The leprechaun moved on to the next and the next but then there were no more shovel handles and he was away like the wind, down the opening the Celestials had carved into the mountain until Finnegan could see him no longer. The rain whipped after him and disappeared. A rainbow stretched over the tracks, the end beyond the pass in the mountain blown by the Celestials.
“What was that all about then?” Maloney asked.
Without missing a beat, Finnegan winked as if he were telling a tall tale a
nd said, “Sure and wasn’t it the little people come to Amerikay to show us the proper Irish way of linin’ the track. We’ve been doin’ it all wrong, you see, trying to use foreign music and all that. Here, you lot, clap for me while I show you how it’s done.”
And as if he were showing his mettle to the prettiest girl in all of County Cork, he leapt onto the handle of the set shovel the way he’d seen the little man do it and jigged his way up it while the boys clapped except for Maloney, who quickly shoveled the gravel under the track to hold it in place.
The boys thought this was a fine game, and each was eager to demonstrate his agility and fine footwork to outdo the others, who clapped, whistled, and shoveled the gravel in to hold the track in its new position. One man on the end of a shovel handle could move the track easier than five men grunting and pushing and singing those slow songs that belonged to men of a different race and place.

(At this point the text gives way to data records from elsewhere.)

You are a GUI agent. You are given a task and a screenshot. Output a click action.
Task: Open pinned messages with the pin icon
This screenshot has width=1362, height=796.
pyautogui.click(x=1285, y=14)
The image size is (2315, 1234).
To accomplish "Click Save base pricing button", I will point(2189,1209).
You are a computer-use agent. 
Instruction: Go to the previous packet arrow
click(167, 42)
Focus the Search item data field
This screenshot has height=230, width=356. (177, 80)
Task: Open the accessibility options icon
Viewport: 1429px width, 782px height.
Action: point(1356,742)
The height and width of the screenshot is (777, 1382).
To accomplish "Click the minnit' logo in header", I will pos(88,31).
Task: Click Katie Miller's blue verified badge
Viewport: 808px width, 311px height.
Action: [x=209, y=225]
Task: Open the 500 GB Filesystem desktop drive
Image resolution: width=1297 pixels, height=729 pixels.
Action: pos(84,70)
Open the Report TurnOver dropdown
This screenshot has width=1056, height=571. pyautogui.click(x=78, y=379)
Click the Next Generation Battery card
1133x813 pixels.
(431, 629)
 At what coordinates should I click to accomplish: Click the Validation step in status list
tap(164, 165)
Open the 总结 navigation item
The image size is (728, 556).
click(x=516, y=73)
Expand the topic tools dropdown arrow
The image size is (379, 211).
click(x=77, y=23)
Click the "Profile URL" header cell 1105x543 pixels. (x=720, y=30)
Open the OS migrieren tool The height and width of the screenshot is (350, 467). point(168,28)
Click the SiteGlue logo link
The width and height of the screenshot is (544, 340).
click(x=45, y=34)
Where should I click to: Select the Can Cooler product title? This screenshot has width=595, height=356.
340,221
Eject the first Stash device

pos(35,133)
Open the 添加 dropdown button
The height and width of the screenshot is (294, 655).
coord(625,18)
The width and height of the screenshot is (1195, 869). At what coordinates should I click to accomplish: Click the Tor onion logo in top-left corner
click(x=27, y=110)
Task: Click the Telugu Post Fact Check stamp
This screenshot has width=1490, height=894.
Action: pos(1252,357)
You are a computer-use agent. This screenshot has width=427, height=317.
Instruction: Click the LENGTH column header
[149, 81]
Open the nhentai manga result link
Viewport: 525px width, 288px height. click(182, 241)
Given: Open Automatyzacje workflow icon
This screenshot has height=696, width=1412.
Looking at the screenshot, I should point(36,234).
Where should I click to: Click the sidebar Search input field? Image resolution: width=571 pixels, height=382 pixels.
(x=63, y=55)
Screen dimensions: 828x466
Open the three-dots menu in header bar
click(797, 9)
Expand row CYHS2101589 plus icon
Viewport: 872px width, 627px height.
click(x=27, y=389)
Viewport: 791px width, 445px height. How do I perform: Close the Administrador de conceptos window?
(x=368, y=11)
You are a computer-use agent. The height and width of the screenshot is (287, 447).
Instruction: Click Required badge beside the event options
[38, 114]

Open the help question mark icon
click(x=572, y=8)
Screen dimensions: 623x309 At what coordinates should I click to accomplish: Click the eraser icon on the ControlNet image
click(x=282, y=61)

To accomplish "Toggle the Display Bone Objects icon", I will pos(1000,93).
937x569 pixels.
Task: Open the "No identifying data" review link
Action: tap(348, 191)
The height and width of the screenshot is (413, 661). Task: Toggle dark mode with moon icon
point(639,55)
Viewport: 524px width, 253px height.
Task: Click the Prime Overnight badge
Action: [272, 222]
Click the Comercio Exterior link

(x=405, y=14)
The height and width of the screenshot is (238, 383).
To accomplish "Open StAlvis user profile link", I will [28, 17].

The crew ahead of them kept laying the track and they kept lining all that day.
The boss came over to see what it was Finnegan’s crew were doing. At first he was skeptical but he couldn’t argue with the results they were getting, and by the end of the day he declared that he was more impressed than he ever had been with their work and that there would be a bonus in it for them if they could do as well when it came time to lay the last ten miles of track.
Their method of gandy dancing spread to all the Irish crews working on the railroad, but none were as quick or light-footed as Finnegan’s team, who had been inspired, whether they knew it or not, by the leprechaun, who had in turn been inspired by the Celestial dragon. When the railroad ended with the golden spike, Finnegan and his men received their golden bonuses. Not long after, hordes of other men took the great trains West to join the rush to the California gold fields and beyond, but Finnegan and his lads, having worked their way there to be Paddy on the spot, as it were, had already laid claim to some of the richest digs.